I hate to look like I'm trying rush this, but I'm really just very excited for this feature! 😅 So if I could just bump this...?
The behavior is the same as the original MR: If there is no
SOPS_AGE_SSH_PRIVATE_KEYenv variable given, sops will check~/.ssh/id_ed25519and fallbacks to~/.ssh/id_rsa.Would love to hear some thoughts on this.
Reasonable behavior. What was a bit confusing for me was just when I've set SOPS_AGE_SSH_PRIVATE_KEY=file.key it automatically assumed there is also a file.key.pub. I mean I did ssh-keygen -y -f file.key > file.key.pub then but this should not really be necessary (or this assumption should at least be documented).
I finally had some time to do this. I am no longer actively using sops at the moment, so if anyone else wants to take over from here, please feel free to use and modify my code as you wish.
I wrote a blog post on using sops with ssh keys and github, might be relevant to someone here. https://taras.glek.net/post/github-to-sops-lighter-weight-secret-management/
Hi @hiddeco , would it be possible to take a look at this PR once again? The PR has been created around 1.5 years ago and the original poster, after being asked to rebase it to the latest version of sops (and doing so), said that he's not actively using sops anymore.
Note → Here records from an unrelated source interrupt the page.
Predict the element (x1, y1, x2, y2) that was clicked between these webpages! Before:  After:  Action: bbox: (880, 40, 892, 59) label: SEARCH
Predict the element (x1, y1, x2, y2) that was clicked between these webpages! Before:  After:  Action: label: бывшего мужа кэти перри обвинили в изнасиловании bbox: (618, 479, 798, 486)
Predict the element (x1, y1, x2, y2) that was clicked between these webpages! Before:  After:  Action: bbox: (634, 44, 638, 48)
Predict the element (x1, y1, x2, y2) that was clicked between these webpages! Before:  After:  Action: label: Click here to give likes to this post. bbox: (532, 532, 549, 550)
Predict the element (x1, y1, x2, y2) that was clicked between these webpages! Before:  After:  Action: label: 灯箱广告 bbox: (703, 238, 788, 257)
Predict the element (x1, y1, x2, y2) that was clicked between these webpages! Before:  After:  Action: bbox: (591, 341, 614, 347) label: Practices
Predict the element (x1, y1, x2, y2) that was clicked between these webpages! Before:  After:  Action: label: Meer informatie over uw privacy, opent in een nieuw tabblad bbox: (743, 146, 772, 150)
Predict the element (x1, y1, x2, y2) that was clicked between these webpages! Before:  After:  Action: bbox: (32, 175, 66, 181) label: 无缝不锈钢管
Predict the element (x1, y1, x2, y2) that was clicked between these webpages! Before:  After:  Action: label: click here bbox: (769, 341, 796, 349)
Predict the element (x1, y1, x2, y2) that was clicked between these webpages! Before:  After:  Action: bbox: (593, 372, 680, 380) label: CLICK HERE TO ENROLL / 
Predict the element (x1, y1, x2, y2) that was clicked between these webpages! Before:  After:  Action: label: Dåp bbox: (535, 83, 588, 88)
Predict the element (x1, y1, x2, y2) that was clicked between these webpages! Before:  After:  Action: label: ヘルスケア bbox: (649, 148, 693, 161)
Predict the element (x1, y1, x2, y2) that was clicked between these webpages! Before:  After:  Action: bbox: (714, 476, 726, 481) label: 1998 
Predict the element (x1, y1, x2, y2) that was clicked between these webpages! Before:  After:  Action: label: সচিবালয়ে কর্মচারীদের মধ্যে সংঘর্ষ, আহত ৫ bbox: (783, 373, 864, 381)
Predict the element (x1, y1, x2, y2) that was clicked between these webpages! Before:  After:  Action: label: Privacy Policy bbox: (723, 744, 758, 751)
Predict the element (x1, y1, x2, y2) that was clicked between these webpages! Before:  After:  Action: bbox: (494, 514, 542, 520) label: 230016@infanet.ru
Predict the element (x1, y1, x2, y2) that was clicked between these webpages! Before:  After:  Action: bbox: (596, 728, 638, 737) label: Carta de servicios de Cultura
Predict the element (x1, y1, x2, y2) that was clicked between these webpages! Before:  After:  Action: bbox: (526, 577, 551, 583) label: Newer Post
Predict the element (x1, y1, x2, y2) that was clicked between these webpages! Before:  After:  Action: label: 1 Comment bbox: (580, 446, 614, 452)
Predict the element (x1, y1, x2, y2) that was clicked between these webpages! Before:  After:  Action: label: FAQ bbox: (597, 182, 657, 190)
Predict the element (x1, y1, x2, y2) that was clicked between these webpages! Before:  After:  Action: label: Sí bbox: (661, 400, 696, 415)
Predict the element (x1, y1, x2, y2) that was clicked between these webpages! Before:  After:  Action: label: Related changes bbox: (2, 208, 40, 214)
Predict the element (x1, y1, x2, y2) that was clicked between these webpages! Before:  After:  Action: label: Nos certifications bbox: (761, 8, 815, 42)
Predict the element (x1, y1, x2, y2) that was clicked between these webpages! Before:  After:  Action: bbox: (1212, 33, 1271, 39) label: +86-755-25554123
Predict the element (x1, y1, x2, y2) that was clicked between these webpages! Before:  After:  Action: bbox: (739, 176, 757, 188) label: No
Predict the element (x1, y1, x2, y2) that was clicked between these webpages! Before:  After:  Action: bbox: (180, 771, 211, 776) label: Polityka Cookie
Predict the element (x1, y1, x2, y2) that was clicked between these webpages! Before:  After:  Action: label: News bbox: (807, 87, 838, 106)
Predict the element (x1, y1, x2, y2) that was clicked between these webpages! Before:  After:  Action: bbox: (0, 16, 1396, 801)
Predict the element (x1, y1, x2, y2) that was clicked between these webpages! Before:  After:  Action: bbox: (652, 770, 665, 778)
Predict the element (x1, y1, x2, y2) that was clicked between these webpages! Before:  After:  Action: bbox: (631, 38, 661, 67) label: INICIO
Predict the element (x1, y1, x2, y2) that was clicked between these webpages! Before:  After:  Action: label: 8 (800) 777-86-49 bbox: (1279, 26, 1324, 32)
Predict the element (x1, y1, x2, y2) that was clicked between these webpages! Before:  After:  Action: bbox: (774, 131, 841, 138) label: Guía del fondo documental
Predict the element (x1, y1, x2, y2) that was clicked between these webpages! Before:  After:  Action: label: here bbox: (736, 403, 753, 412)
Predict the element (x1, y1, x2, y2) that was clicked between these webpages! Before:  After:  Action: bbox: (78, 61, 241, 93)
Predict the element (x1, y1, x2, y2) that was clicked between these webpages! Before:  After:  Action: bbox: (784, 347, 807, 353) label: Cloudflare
As a result, I think that the longer it takes for this PR to be merged, the harder it will be for it to be merged in the future, with every other commit not related to this PR potentially messing something somewhere.
Maybe it would make sense to merge this now and then work on any potential refactoring in future versions, so that we already have something that's working that we can use.
@overfl0 You can convert ssh-ed25519 key using ssh-to-age program ;)
https://github.com/Mic92/ssh-to-age/
This is a valuable feature - +1 - it would be great to see it merged and usable.